An unsurprising corollary to all the “death of the Southern Democrats” talk is a fairly one-sided debate between people (e.g., John Breaux) who think the national Democratic Party needs to make ideological adjustments in order to win back enough white folks in the region to make these states competitive again, and those who are so fearful that Democrats will follow such advice that they want to exorcise the ghost of the once-solid South with oaths and curses. Speaking from the latter camp today is my friend Mike Tomasky, who has changed his mind to agree with another of my friends, Tom Schaller, famously the author of a 2006 book entitled Whistling Past Dixie, making the case for an actively anti-southern strategy and message for the Democratic Party.
As it happens, I jousted with Schaller a bit over Whistling Past Dixie, agreeing with much of the book’s analysis but strongly disagreeing with the idea of writing off any region, and particularly disagreeing that an aggressive attack on southern culture was a good idea, given its pervasive (and in many respects, benign) influence among African-Americans, and in other parts of the country.
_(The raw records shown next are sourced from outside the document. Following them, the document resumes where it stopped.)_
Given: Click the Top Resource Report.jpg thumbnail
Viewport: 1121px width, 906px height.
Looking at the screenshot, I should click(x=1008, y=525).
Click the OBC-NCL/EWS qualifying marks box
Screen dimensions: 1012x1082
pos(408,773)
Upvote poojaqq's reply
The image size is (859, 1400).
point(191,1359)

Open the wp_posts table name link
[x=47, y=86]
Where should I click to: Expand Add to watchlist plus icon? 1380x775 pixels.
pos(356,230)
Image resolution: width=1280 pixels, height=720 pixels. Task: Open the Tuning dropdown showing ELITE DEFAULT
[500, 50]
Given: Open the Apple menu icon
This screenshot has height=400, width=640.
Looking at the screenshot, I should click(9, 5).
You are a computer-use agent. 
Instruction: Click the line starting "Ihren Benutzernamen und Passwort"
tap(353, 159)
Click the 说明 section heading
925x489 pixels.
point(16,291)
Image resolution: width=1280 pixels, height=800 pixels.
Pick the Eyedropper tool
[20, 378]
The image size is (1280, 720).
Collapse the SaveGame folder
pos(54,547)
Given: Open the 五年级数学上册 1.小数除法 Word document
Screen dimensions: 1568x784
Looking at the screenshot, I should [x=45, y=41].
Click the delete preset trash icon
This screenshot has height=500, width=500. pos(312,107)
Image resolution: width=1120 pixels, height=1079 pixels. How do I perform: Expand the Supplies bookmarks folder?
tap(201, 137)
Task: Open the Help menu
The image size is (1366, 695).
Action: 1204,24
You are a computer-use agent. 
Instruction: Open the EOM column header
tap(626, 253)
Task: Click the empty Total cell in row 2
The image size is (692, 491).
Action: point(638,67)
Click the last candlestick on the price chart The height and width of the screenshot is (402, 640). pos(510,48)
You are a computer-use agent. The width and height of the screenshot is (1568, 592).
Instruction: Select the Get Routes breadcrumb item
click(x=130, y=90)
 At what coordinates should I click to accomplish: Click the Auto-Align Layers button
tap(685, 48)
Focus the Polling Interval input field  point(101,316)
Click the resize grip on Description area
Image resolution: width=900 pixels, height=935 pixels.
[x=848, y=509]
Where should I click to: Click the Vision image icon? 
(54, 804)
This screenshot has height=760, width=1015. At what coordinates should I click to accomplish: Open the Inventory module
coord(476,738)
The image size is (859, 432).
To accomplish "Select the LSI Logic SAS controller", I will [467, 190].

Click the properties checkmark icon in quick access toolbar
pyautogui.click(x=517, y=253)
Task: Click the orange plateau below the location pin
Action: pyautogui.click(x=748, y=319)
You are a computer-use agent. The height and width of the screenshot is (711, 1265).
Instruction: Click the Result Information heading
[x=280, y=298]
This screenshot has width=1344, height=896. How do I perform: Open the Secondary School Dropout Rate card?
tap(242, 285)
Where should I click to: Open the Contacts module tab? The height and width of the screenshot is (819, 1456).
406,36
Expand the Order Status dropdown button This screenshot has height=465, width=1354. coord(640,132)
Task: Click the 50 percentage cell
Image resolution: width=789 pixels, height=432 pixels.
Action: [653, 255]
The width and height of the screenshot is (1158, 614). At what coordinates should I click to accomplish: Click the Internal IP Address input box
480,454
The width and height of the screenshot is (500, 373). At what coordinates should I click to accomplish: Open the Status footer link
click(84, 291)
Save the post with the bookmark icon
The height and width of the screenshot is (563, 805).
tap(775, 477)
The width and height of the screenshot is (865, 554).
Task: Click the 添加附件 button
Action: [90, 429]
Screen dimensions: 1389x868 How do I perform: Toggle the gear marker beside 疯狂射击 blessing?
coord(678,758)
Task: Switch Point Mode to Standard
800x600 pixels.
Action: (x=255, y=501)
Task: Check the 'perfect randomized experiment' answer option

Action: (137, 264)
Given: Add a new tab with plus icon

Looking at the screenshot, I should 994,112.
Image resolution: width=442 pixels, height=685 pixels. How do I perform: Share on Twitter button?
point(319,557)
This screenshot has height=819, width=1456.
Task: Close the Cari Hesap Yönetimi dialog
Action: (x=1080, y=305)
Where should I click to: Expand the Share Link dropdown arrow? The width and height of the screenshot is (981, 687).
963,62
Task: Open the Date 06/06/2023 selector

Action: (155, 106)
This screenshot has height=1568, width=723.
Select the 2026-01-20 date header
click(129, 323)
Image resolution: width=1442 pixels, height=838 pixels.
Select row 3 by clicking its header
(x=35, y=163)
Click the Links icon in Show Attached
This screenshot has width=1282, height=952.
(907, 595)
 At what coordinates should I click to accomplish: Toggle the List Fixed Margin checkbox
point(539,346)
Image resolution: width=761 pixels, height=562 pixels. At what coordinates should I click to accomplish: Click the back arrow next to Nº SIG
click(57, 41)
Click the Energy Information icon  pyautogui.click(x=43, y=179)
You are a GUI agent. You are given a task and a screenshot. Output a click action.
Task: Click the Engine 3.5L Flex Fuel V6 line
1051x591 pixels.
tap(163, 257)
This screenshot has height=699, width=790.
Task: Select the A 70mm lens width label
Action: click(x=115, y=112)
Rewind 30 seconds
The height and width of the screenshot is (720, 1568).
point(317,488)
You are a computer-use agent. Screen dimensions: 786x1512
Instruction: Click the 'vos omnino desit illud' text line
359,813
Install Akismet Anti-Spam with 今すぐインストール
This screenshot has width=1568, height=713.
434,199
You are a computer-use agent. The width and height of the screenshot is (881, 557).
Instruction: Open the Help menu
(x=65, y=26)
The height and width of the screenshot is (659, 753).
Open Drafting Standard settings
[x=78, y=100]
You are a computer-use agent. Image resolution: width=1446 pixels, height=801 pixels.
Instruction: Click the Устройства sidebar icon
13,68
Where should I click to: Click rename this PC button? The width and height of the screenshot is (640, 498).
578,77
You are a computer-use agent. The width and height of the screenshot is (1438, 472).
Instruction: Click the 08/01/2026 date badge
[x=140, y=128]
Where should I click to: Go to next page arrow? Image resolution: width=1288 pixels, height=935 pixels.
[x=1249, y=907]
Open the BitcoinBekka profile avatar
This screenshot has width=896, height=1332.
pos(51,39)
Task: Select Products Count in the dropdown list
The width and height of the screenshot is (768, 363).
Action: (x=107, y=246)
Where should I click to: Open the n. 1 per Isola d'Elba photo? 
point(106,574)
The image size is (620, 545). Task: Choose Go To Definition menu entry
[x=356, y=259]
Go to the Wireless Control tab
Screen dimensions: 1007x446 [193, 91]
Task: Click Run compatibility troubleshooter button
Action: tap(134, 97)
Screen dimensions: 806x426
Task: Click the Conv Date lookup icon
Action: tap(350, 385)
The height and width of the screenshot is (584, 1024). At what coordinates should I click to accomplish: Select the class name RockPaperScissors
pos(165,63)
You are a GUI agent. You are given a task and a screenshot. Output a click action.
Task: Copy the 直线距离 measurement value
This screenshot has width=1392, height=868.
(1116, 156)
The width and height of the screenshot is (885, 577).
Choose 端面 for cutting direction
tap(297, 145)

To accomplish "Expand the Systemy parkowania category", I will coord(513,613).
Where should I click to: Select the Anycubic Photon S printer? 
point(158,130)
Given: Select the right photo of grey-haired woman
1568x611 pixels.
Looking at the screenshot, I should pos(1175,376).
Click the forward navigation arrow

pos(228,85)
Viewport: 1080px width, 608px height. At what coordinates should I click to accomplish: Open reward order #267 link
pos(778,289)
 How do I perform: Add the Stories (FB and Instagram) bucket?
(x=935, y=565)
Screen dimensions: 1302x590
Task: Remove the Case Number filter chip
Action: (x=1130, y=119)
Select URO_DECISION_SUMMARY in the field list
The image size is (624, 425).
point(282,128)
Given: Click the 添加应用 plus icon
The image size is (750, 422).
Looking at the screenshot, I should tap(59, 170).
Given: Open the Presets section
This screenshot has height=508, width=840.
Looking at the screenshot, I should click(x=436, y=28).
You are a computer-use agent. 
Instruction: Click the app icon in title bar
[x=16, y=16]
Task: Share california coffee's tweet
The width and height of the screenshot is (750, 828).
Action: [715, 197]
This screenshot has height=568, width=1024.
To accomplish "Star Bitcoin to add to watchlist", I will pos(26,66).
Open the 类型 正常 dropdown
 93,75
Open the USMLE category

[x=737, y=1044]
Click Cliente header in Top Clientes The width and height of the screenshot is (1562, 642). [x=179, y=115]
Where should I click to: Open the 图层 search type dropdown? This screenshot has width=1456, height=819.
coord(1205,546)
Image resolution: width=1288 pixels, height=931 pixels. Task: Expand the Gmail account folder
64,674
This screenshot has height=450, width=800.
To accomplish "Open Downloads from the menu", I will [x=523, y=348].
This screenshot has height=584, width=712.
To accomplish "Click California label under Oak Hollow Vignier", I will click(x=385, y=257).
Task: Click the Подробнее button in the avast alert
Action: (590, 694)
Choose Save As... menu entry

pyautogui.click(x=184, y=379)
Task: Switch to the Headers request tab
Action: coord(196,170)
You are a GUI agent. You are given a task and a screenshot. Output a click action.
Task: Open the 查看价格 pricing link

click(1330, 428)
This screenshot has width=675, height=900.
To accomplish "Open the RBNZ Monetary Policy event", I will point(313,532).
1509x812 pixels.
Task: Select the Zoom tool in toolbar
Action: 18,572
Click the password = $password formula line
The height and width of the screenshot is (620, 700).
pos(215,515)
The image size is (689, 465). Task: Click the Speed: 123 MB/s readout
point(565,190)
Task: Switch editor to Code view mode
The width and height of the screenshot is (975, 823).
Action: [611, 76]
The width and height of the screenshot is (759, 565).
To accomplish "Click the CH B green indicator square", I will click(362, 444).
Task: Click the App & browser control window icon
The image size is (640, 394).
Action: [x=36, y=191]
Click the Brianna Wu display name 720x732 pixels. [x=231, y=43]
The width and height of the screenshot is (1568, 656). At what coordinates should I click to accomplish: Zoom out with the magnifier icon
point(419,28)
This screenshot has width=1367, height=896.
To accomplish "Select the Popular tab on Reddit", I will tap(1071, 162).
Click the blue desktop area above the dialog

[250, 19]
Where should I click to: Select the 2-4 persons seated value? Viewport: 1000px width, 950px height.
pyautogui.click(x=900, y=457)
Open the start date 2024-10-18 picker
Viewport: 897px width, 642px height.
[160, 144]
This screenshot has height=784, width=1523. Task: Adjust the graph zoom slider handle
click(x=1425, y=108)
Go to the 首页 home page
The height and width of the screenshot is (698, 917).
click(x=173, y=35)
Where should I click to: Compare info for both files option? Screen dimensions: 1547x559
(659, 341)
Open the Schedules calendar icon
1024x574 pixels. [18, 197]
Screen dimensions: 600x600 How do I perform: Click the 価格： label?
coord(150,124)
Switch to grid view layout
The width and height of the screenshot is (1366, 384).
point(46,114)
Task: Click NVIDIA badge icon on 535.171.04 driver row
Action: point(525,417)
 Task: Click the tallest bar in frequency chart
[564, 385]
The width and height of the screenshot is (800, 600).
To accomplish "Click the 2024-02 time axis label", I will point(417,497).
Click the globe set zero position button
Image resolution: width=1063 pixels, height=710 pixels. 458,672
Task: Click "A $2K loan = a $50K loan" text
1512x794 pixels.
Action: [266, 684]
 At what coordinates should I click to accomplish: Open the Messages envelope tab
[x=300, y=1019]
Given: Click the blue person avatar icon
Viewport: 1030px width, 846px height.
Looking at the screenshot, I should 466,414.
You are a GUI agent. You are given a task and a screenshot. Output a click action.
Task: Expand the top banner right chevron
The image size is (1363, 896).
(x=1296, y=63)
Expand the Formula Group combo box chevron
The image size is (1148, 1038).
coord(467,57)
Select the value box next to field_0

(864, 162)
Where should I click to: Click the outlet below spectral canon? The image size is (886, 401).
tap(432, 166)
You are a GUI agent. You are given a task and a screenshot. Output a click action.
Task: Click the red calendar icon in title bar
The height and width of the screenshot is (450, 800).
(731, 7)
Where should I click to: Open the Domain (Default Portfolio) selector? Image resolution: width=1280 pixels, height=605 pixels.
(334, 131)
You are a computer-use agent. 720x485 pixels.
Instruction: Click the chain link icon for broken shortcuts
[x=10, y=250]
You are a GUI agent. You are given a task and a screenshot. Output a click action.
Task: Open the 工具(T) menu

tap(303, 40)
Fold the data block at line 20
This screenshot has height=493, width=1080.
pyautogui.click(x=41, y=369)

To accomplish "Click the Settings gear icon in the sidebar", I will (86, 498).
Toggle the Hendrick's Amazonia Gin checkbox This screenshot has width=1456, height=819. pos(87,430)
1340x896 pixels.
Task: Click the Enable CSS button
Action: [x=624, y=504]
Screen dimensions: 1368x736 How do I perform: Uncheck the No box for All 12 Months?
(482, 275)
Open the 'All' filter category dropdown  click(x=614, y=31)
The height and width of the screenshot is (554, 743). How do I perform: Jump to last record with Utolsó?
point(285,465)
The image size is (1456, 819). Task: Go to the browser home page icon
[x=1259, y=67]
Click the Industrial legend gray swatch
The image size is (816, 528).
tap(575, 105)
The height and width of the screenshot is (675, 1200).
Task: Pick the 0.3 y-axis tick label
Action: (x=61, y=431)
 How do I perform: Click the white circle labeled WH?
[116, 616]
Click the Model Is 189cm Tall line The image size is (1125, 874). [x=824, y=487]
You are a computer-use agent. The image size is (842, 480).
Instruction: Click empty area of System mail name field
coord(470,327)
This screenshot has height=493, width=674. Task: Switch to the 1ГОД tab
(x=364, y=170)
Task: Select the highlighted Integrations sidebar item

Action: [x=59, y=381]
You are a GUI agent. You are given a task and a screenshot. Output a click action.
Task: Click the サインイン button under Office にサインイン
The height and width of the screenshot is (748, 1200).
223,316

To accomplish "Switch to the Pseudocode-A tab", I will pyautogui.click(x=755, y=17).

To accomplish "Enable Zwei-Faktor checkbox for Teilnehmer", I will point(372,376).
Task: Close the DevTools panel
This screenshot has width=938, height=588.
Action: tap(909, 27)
Re-reading my rap today, it’s clear I overestimated the staying power of the Democratic Party in the South in downballot midterm contests (the 2006 landslide had just happened), but underestimated the possibility of presidential victories in the former Confederacy (the Donkey Party was skunked in the region in both 2000 and 2004, with the usual asterisk about Florida 2000).
Like Schaller before him, Tomasky seems to be worried about concessions made by Democrats to appeal to southern white voters:
Trying to win Southern seats is not worth the ideological cost for Democrats. As Memphis Rep. Steve Cohen recently told my colleague Ben Jacobs, the Democratic Party cannot (and I’d say should not) try to calibrate its positions to placate Southern mores: “It’s come to pass, and really a lot of white Southerners vote on gays and guns and God, and we’re not going to ever be too good on gays and guns and God.”
Are national Democrats actually doing that now? Not really. Yes, some southern Democrats–particularly but no exclusively white pols–dance around these issues. But the idea that the national party is being held hostage to conservative southerners is becoming as anachronistic as Deep South Democratic Senators. Yes, Obama decided to postpone his executive action on immigration until after November 4, but it’s not clear to me that was strictly because of southern demands; a lot of midwestern and western and even northeastern House candidates seem to have been pretty worried about it as well. And besides, if the problem is national party concessions to “the South,” the solution is to stop making them, not to lash oneself to the mast like Odysseus in the land of the sirens and scream curses at those charming southerners so as not to succumb to their seductive songs.
I know there are readers here who like to talk about encouraging the South to secede and who may even erroneously think political and cultural conservatism would die if not for the influence of their southern stomping grounds (Jesus does still have a reasonably sizable following north and west of the Mason-Dixon line). But the actual choices for progressives are a bit more nuanced than surrendering to or hating on the Deep South.